On election day of that year, then-California governor and Republican candidate for vice president Earl Warren was posing for staged press photos as he pretended to cast his ballot in an Oakland garage. “All the photographers from San Francisco took the same picture for each of the six newspaper services. So I thought, 'My god, this is a great Life spread,'” Shay remembers, speaking by phone from his home near Chicago.

But of course, he couldn't settle for the same staged photograph that all the others were taking — he wanted the real thing. So when Warren slipped behind the curtain of the voting booth, Shay followed behind and lifted the curtain to snap a photo of Warren actually filling in his ballot.

“It was a violation of privacy,” Shay acknowledges. But it's his willingness to violate privacy for the sake of art that has allowed him to produce his most famous photographs, including Simone de Beauvoir naked in a bathroom, Muhammad Ali just after knocking out opponent Alex Miteff, the Supremes looking exhausted backstage after a 1965 concert in Detroit and Judy Garland hysterical with laughter in a Chicago dressing room.

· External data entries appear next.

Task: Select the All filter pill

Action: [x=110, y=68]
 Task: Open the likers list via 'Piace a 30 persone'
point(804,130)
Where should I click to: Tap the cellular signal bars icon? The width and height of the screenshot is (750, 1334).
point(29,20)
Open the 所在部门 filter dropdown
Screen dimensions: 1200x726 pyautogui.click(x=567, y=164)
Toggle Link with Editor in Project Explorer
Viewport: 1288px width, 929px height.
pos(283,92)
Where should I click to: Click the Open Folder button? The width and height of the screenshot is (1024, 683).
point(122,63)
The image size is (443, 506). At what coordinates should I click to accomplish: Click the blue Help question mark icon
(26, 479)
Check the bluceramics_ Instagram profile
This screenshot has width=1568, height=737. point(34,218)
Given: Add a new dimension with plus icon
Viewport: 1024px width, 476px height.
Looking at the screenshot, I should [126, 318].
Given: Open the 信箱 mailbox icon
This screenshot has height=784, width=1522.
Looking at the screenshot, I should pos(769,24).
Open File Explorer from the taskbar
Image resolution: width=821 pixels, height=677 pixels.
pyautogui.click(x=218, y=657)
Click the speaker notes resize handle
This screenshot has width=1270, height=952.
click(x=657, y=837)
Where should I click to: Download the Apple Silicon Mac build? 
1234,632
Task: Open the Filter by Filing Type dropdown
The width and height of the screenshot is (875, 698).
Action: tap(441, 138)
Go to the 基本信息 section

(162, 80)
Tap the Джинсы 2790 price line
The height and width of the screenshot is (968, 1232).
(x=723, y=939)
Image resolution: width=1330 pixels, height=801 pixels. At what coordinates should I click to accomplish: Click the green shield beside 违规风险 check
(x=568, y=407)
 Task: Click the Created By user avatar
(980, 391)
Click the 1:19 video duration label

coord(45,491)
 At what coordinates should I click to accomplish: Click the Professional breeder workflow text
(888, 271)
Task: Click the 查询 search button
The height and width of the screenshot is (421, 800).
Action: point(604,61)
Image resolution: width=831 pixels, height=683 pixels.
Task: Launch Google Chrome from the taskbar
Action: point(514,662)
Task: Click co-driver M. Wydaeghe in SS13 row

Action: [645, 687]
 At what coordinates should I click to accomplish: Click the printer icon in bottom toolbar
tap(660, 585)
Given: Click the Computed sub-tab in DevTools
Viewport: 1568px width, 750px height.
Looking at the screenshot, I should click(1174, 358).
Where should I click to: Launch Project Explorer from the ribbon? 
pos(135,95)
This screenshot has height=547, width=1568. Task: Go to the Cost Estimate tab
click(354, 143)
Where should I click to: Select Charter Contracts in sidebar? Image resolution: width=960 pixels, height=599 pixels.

These photos and more than 100 others are on display now in Shay's West Coast debut at drkrm gallery.

It was also Shay's willingness to cross personal boundaries that cost him his job after just two years. “I wasn't mature enough to be bureau chief,” he admits, “so they shipped me to Chicago and I got a lot of stories out here as a reporter.” By 1951, Shay had matured immensely, it seems: he was supporting a wife and two kids as a highly-sought-after freelance photographer for publications like Time, Life, the Saturday Evening Post, Fortune, Business Week and Sports Illustrated, which published its first issue in 1954.

“By my fourth year [of freelancing], I was turning down assignments and I had more work than I could use,” Shay recalls. “I was doing okay for a pushy Jewish kid from the Bronx.” Okay is an understatement. Shay was the go-to photographer for campaign reporting, mafia stories, celebrity exposes and more.

Art Shay and his wife, Florence, displaying their hidden cameras.; Credit: Photo courtesy of Art Shay.

Art Shay and his wife, Florence, displaying their hidden cameras.; Credit: Photo courtesy of Art Shay.

Joe Thorndike, who served as managing editor of Life magazine from 1936 to 1939, once joked that he'd send Shay to cover the second coming of Jesus, because while other photographers were busy setting up their tripods, Shay would scoop in and get 36 photos along with a release form.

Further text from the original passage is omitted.